A post up yesterday at Econbrowser (via Odd Numbers) makes use of a recession indicator index of the blogger James Hamilton's own formulation. The numbers crunched in his algorithm (which uses only public data and the methodology for which is explained using enough Greek characters that you know it's legit) yield an index that's been remarkably accurate in mirroring the NBER's retroactive designation of recessions over the last 40 years. The chief complaint about Hamilton's index seems to be that it's a significantly lagging indicator (i.e. by the time it recognizes a recession, the implications on policymaking, investing, etc., may be less useful since the event it's identifying will be months-old).
But in this case, where we've got a potentially troublesome revision to a quarter that's more than half a year old (and some folks are using that as the basis of an argument that a recession did indeed take hold months ago), Hamilton's indicator takes on new relevance.
If you were to scream "Recession!" only when Hamilton's index exceeds 80%, you wouldn't miss any since 1968, nor would you register any false positives. For the most recent quarter (in this case, 1Q08), it reads a measly 38.4%.
That's the highest reading since the mild recession that began at the end of the Clinton administration, but it's nowhere near typical recession territory.
One has to notice that the indicator's peaks have been trending lower over the last few recessions, but so has the actual severity of American recessions. The astoundingly good correlation between the index and NBER-designated recessions strongly suggests that (while it's still possible for the U.S. to enter one during this business cycle) we weren't in one by the end of the first quarter. And with our brand new advance second quarter growth reading of 1.9% from the Commerce Department, it seems particularly unlikely that we entered a recession during the three month period to which Hamilton's index is blind.

| Data |
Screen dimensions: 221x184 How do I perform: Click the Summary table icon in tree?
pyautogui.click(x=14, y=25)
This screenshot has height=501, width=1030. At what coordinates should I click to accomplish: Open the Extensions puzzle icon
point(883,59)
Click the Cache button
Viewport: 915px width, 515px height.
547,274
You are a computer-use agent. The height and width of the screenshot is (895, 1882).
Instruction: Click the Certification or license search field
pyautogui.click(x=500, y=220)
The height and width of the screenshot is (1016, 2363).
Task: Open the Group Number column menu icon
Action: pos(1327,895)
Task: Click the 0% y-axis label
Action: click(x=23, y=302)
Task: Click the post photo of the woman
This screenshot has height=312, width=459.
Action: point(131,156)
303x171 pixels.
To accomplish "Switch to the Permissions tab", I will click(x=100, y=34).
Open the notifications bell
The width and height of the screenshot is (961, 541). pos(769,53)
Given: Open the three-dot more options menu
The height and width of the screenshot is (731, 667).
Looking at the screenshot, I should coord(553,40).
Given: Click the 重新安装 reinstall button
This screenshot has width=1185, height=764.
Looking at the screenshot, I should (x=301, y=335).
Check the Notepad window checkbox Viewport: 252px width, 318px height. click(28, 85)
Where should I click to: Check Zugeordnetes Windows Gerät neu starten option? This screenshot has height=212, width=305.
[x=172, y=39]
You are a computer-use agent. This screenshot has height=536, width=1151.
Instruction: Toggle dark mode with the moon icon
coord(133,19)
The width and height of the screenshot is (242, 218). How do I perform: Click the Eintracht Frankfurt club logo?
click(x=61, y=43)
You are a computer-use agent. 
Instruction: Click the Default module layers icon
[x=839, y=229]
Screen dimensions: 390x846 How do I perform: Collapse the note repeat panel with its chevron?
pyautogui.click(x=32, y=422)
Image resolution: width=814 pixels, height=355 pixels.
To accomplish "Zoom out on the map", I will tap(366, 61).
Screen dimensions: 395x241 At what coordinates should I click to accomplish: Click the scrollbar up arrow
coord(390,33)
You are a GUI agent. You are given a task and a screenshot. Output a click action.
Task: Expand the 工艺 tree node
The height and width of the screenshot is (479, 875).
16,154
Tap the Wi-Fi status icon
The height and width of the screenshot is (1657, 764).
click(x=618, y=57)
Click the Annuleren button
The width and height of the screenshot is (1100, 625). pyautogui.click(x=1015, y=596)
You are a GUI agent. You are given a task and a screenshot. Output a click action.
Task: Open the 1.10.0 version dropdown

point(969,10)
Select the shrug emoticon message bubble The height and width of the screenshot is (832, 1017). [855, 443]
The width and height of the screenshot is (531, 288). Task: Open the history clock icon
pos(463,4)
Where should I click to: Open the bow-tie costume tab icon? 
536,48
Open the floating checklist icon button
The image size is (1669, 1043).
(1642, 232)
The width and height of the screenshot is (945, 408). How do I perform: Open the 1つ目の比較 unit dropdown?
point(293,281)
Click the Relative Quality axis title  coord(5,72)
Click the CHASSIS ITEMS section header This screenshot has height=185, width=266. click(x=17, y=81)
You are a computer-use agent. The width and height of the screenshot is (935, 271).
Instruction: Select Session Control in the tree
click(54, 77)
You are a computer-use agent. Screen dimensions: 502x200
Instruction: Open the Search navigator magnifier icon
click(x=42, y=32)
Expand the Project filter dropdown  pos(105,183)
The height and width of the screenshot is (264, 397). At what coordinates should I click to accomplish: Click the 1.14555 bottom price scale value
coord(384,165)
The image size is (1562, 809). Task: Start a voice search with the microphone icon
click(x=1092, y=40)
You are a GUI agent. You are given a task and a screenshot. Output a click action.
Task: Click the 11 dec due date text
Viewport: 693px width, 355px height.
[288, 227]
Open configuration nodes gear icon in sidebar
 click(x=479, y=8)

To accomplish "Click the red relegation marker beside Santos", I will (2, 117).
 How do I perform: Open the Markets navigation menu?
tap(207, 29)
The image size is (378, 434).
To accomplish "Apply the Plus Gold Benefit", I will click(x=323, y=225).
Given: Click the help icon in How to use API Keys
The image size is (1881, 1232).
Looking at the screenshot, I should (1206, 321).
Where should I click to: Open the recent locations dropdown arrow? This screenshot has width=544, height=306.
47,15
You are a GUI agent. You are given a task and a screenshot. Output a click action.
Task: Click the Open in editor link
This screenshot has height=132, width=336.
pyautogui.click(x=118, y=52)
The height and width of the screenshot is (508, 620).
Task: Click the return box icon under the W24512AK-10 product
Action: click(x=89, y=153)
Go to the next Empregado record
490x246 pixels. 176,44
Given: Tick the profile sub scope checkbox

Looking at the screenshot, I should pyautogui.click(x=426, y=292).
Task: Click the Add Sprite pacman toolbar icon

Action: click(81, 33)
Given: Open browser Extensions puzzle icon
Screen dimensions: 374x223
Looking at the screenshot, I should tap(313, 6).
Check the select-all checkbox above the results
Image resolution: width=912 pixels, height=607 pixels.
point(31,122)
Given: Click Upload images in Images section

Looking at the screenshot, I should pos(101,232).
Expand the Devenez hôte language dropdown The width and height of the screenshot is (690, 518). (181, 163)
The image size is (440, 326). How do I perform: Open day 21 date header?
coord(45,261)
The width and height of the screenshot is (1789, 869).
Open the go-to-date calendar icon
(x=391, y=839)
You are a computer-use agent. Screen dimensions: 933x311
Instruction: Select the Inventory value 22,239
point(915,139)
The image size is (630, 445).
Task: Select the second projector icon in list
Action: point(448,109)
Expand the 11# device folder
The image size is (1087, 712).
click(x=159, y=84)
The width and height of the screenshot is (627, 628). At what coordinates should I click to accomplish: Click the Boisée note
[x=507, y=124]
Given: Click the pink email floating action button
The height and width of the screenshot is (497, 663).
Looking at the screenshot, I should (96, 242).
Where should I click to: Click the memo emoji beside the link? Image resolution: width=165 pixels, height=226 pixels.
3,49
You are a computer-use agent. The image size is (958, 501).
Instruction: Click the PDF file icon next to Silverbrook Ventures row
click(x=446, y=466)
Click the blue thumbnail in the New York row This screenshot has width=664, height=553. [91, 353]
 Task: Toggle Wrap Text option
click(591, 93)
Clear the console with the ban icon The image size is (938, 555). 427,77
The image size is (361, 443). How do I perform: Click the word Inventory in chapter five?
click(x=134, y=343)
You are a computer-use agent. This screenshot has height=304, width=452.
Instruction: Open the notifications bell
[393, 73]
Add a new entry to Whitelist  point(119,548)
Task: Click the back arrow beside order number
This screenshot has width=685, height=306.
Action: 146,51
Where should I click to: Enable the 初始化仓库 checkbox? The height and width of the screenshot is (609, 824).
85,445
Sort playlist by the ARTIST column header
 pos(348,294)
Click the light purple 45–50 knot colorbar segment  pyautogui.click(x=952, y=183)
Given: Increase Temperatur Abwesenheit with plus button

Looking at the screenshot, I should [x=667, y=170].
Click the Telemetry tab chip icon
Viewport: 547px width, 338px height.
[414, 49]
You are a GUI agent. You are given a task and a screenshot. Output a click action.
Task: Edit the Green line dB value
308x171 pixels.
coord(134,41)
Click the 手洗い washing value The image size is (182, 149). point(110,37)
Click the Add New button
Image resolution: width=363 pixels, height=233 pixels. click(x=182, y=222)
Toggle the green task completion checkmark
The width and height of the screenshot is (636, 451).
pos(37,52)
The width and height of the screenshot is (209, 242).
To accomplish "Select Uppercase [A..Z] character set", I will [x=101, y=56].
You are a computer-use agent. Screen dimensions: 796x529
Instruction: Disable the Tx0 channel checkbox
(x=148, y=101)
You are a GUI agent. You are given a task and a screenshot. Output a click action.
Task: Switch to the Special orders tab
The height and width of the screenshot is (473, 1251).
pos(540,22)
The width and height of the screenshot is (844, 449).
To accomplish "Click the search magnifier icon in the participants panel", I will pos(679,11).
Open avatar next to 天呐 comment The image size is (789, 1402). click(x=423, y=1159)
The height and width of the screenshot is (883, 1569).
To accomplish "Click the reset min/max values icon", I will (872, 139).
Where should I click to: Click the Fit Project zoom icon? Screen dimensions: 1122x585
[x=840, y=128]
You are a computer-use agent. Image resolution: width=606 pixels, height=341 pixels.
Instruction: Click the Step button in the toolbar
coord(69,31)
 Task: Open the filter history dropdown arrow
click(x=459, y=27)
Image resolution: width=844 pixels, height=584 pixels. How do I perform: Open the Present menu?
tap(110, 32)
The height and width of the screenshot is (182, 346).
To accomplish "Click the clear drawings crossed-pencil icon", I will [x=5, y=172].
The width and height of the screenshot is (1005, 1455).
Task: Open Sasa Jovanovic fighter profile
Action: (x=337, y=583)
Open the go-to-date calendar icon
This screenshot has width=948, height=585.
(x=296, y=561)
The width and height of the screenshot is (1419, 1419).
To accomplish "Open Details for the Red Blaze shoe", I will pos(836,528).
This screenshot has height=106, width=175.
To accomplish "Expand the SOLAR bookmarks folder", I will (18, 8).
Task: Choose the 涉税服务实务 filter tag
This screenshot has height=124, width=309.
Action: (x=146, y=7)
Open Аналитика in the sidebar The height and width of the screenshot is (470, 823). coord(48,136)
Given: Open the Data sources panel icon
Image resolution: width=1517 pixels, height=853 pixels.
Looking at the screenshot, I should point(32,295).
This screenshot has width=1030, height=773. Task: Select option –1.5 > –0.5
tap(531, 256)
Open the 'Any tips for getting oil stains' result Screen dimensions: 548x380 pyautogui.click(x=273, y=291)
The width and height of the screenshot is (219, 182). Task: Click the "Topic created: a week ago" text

| Short problem |
Transcribe the stretch of the recession indicator post that begins with the words containing "One has to notice" and ends with "index is blind.".

| Response |
One has to notice that the indicator's peaks have been trending lower over the last few recessions, but so has the actual severity of American recessions. The astoundingly good correlation between the index and NBER-designated recessions strongly suggests that (while it's still possible for the U.S. to enter one during this business cycle) we weren't in one by the end of the first quarter. And with our brand new advance second quarter growth reading of 1.9% from the Commerce Department, it seems particularly unlikely that we entered a recession during the three month period to which Hamilton's index is blind.